Les Amis de Sainte-Catherine, en lançant une vaste opération de sensibilisation de l’opinion lors de la fermeture annoncée puis exécutée de l’église du "Vismet" à Bruxelles, ont eu le mérite de lancer un débat un peu bloqué autour de la destination future de nombre de lieux du culte catholique. Mais, fort déçus, ils ne manquèrent pas, au passage, d’égratigner le mutisme des autorités ecclésiales, le "sale boulot" ayant dû être accompli par le doyen de Bruxelles, Claude Castiau. L’évêque de la capitale, Mgr Jean Kockerols, n’a pas pour rien un esprit de marin : il peut garder un cap et aussi s’en expliquer. C’est ce qu’il vient de faire avec le rédacteur en chef des Médias cathos, Jean-Jacques Durré.

"Même si on voyait se profiler cette problématique depuis des années, la désacralisation d’églises est une question neuve pour tous les acteurs" , explique l’évêque, qui dit comprendre la souffrance pour les paroissiens confrontés à une fermeture totale ou partielle mais ajoute qu’elle fait aussi "souffrir les autorités de l’Eglise, ce qu’on oublie parfois".

Mais pourquoi fermer des églises ? Pour Jean Kockerols, "la baisse de la pratique religieuse est un argument, mais il n’est ni primordial ni unique" . En effet, chaque cas est particulier, ce qui rend impossible des solutions "standardisées". "Une autre cause de la désacralisation vient du fait que l’on n’est plus dans une civilisation où l’Eglise est dominante . Le patrimoine immobilier religieux, enfin, a été pensé dans une autre ère."

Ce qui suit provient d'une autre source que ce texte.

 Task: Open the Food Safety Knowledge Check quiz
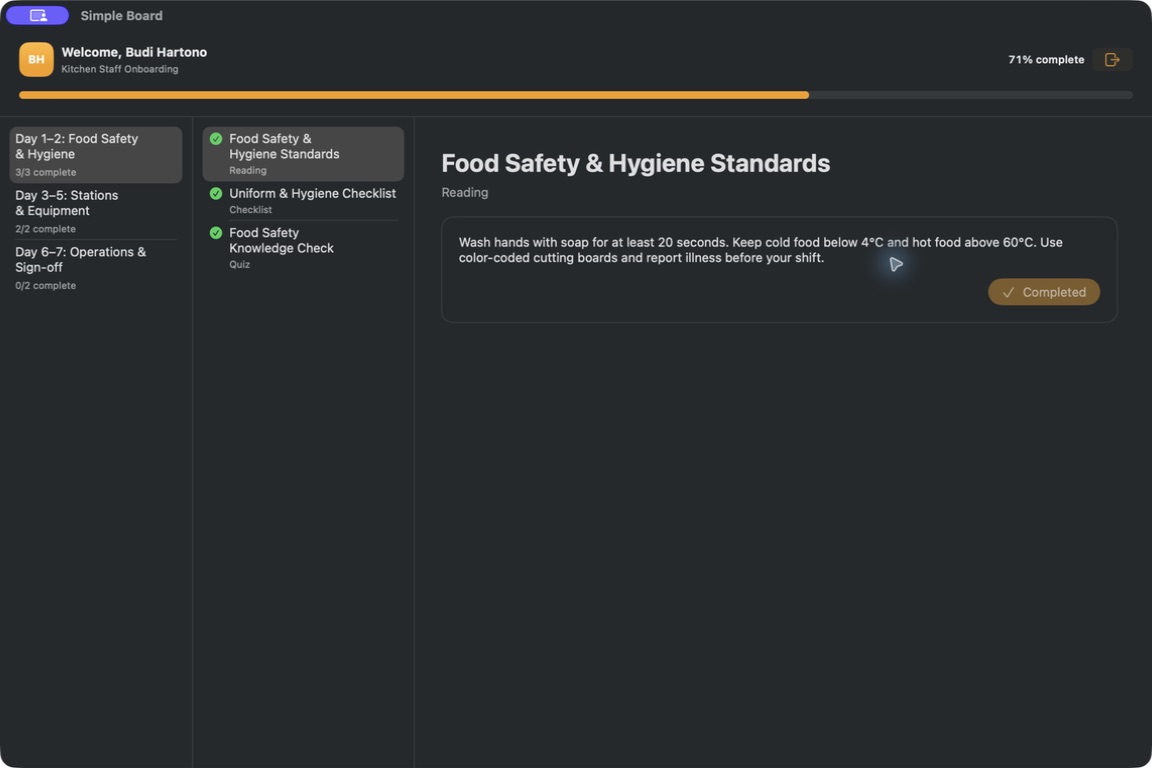point(303,248)
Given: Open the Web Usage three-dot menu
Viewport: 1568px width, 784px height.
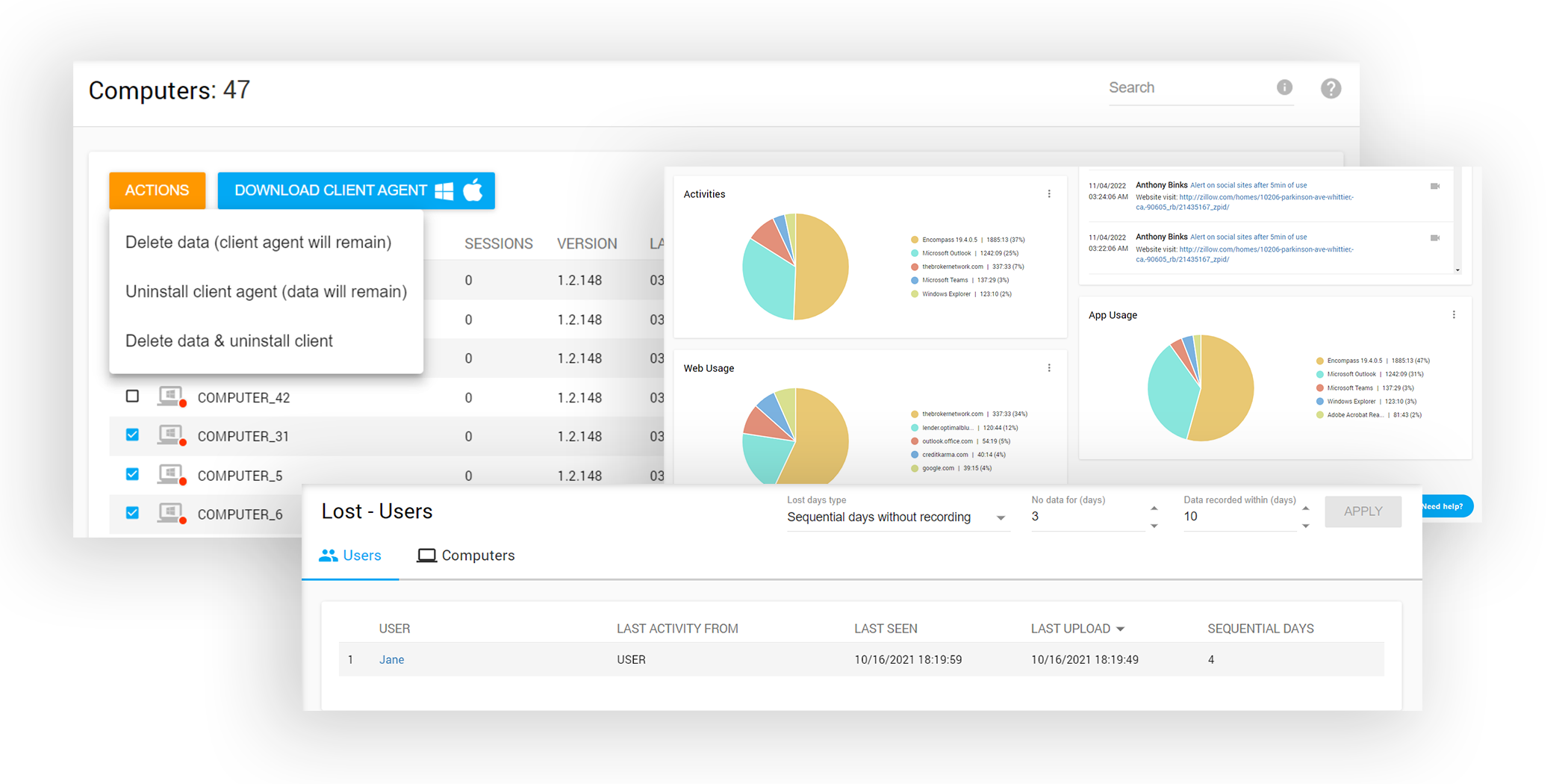Looking at the screenshot, I should pos(1049,368).
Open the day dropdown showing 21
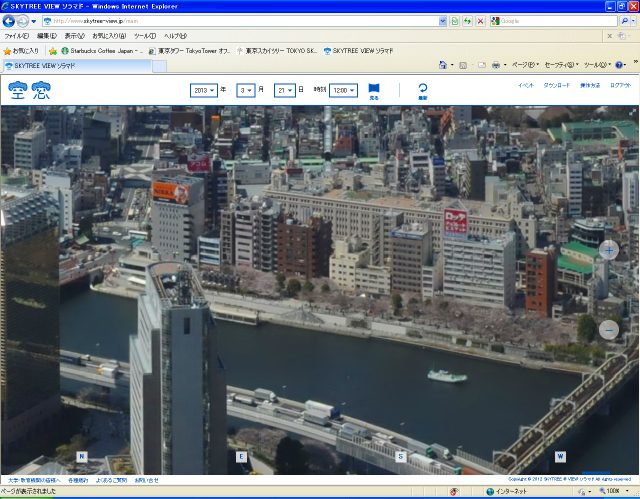The image size is (640, 499). coord(283,90)
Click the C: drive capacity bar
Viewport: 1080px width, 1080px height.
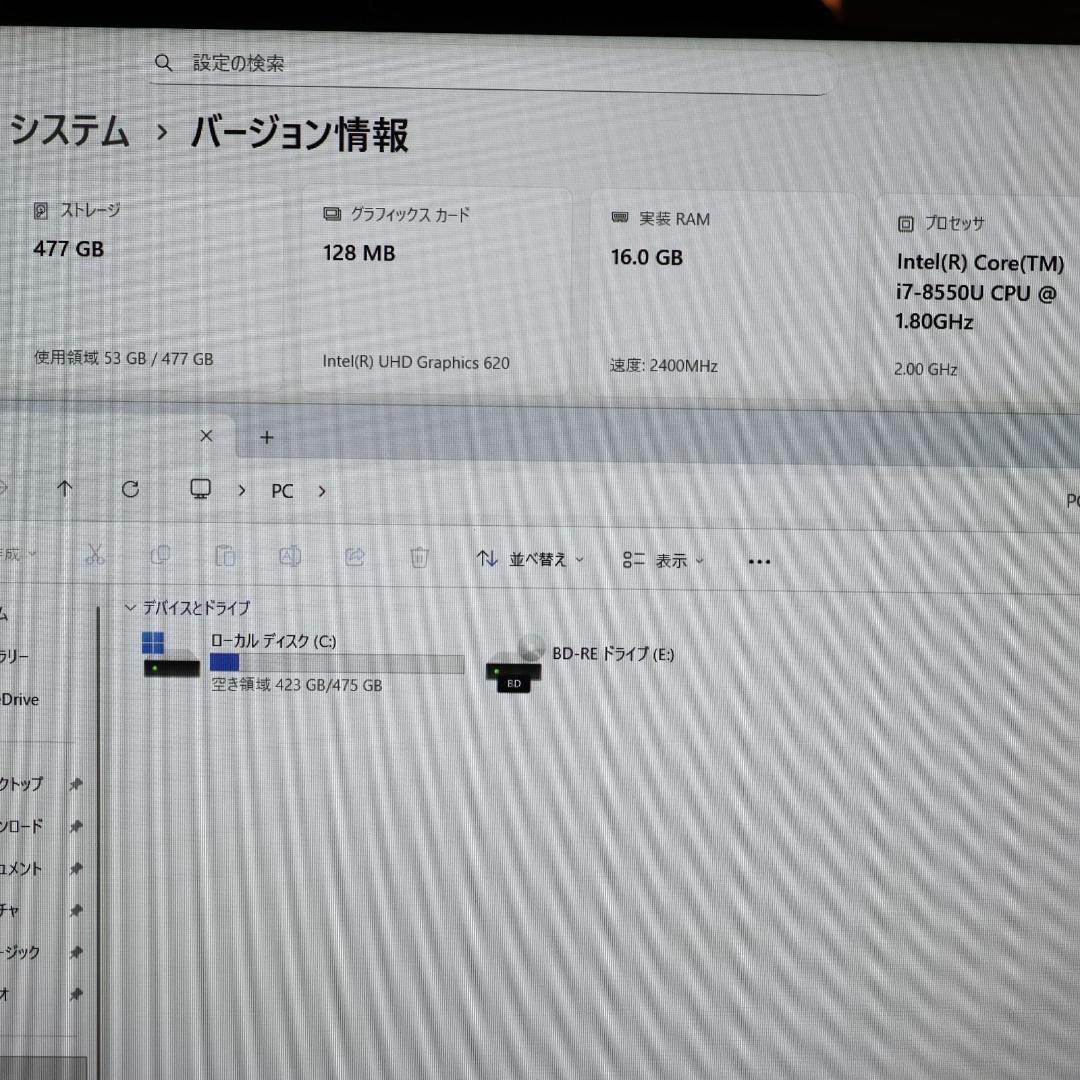335,663
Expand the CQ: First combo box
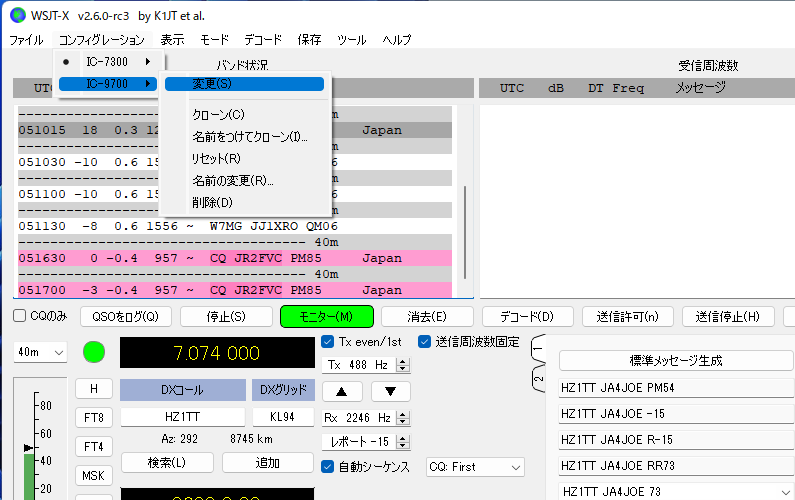Image resolution: width=795 pixels, height=500 pixels. point(475,467)
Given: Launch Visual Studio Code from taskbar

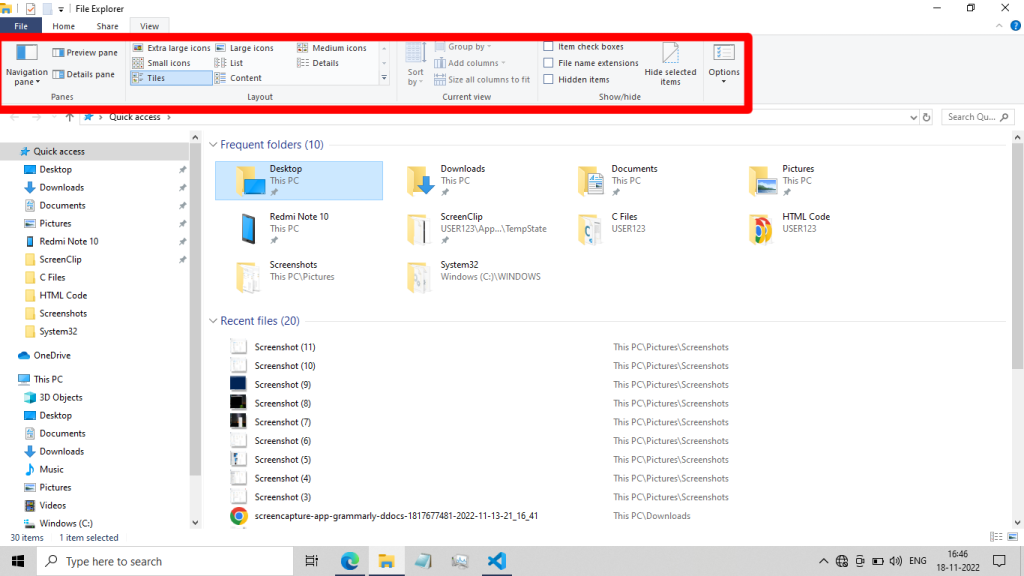Looking at the screenshot, I should pyautogui.click(x=496, y=561).
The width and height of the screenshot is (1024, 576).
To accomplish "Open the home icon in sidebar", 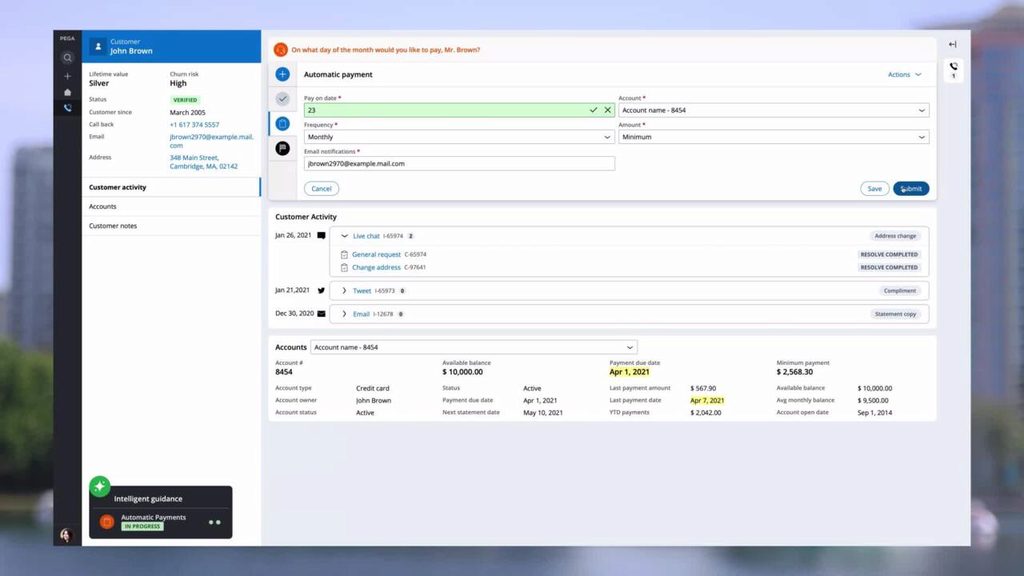I will click(67, 92).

Toutefois, poursuit l’évêque, "les églises ne sont pour autant devenues inutiles ; ce sont toujours des lieux symboliques forts qui doivent être préservés" . Pour Jean Kockerols, "la question fondamentale est d’avoir une vision d’Eglise. Que veut-on y vivre ? Les communautés doivent être signifiantes et porter un projet" . Bref, c’est donc une question avant tout pastorale pour laquelle il n’y a pas de solution unique. A titre personnel, Mgr Kockerols est favorable à "la conservation d’un lieu symbolique fort avec, quand c’est possible, le maintien d’un lieu de prière, avec seulement une désacralisation partielle. A défaut, nous optons pour une affectation profane qui ne soit pas inconvenante. Ce qui nécessite un dialogue avec les pouvoirs publics pour avancer dans les dossiers" . L’évêque de Bruxelles plaide pour "une Eglise proactive qui fait des propositions. Ce dialogue doit se faire avec les autorités publiques, qui ont des attentes et des idées". L’évêque de Bruxelles devient alors très clair, notamment à l’égard des contestataires de Sainte-Catherine : "Une stratégie réactive est perdante. Attendre en pensant que l’on reviendra à une situation qu’on a connue dans le passé, c’est manquer de réalisme". Revenant sur l’affaire de Sainte-Catherine, Mgr Kockerols reconnaît que "la désacralisation est douloureuse pour tous. Car dans ces dossiers, il y a aura toujours des conflits parce qu’il y a un aspect émotionnel fort. On a des souvenirs liés à l’église, des gens qui ont consacré du temps comme bénévoles au service du culte, des donateurs qui ont contribué à l’entretien, etc. Ce n’est pas facile et il faut donc privilégier le dialogue avec tous ceux qui sont concernés en laissant du temps pour permettre de décanter les choses".